Your assignment — Note how many lines in the entries below contain the string "agent", and answer with that number and no other text.
++++ Exercise data
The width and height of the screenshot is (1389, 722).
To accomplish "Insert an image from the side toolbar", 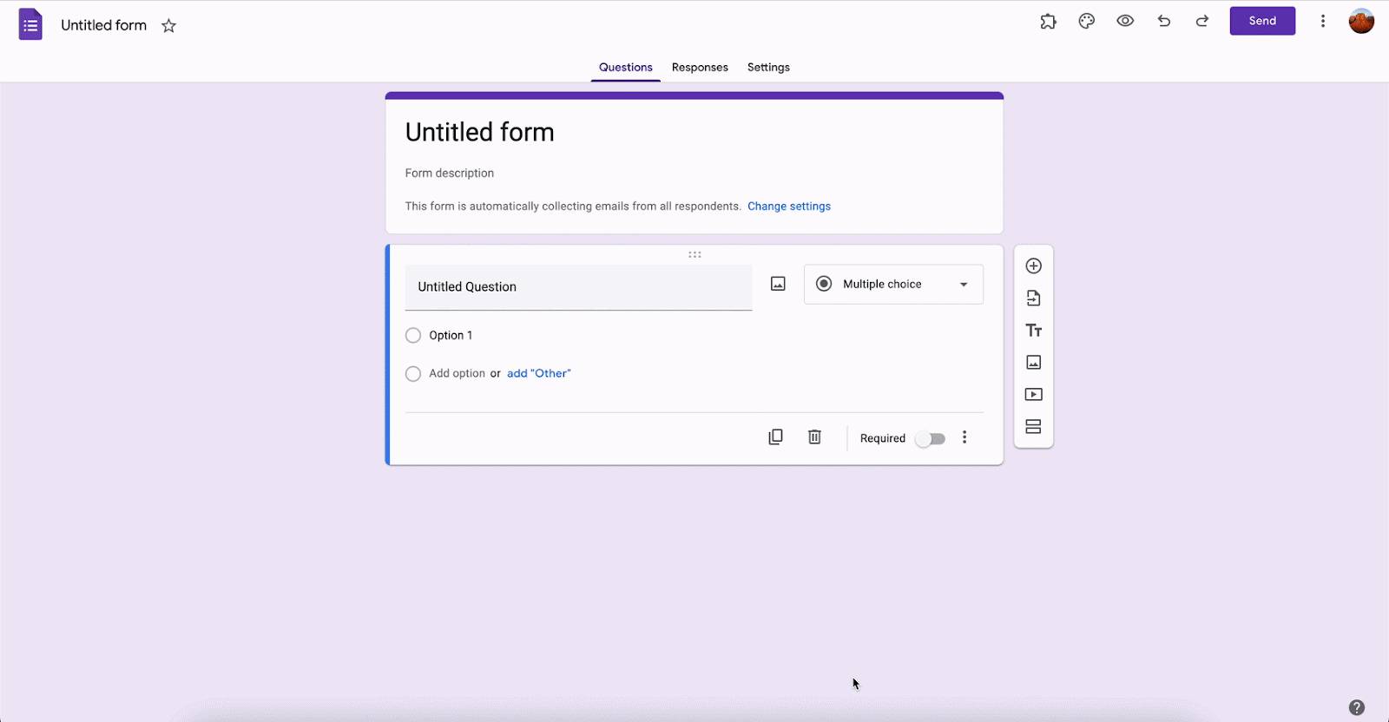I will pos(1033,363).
++++++++
++++ Exercise data
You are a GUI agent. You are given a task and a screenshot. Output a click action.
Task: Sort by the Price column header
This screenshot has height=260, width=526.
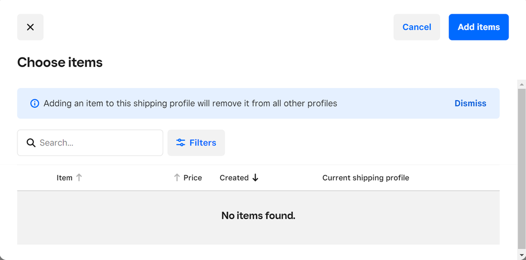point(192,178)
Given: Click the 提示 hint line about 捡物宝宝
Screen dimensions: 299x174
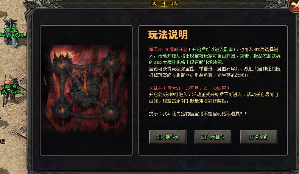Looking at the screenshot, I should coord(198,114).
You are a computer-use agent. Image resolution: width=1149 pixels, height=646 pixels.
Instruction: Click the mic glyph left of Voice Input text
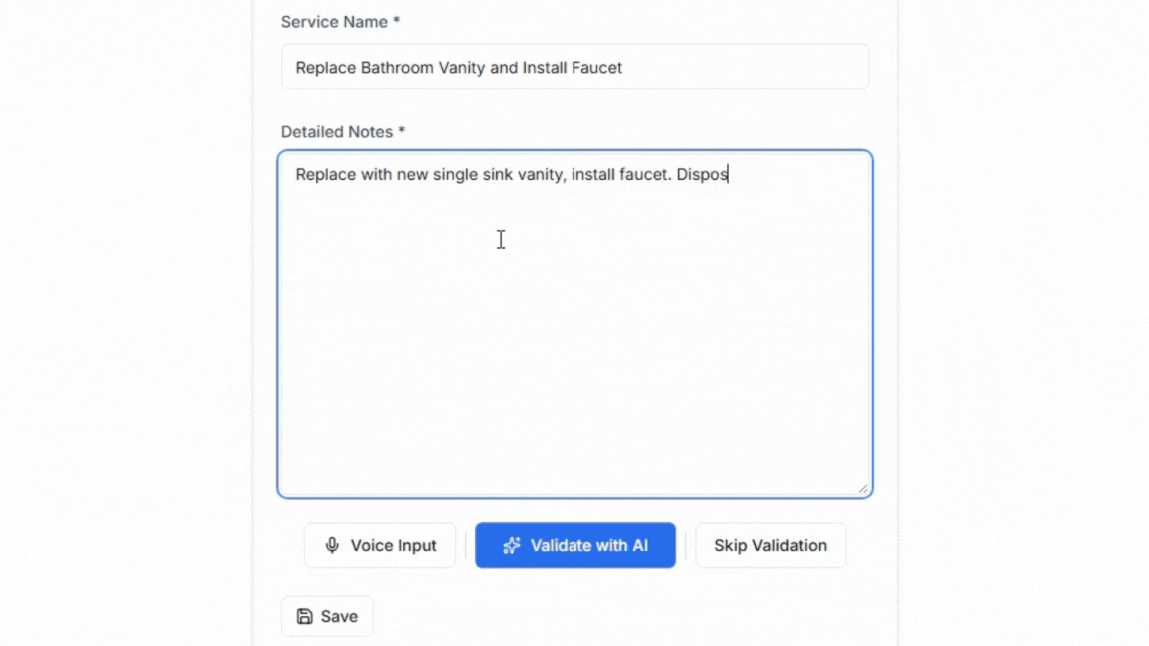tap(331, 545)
++++++++
Exercise output — 2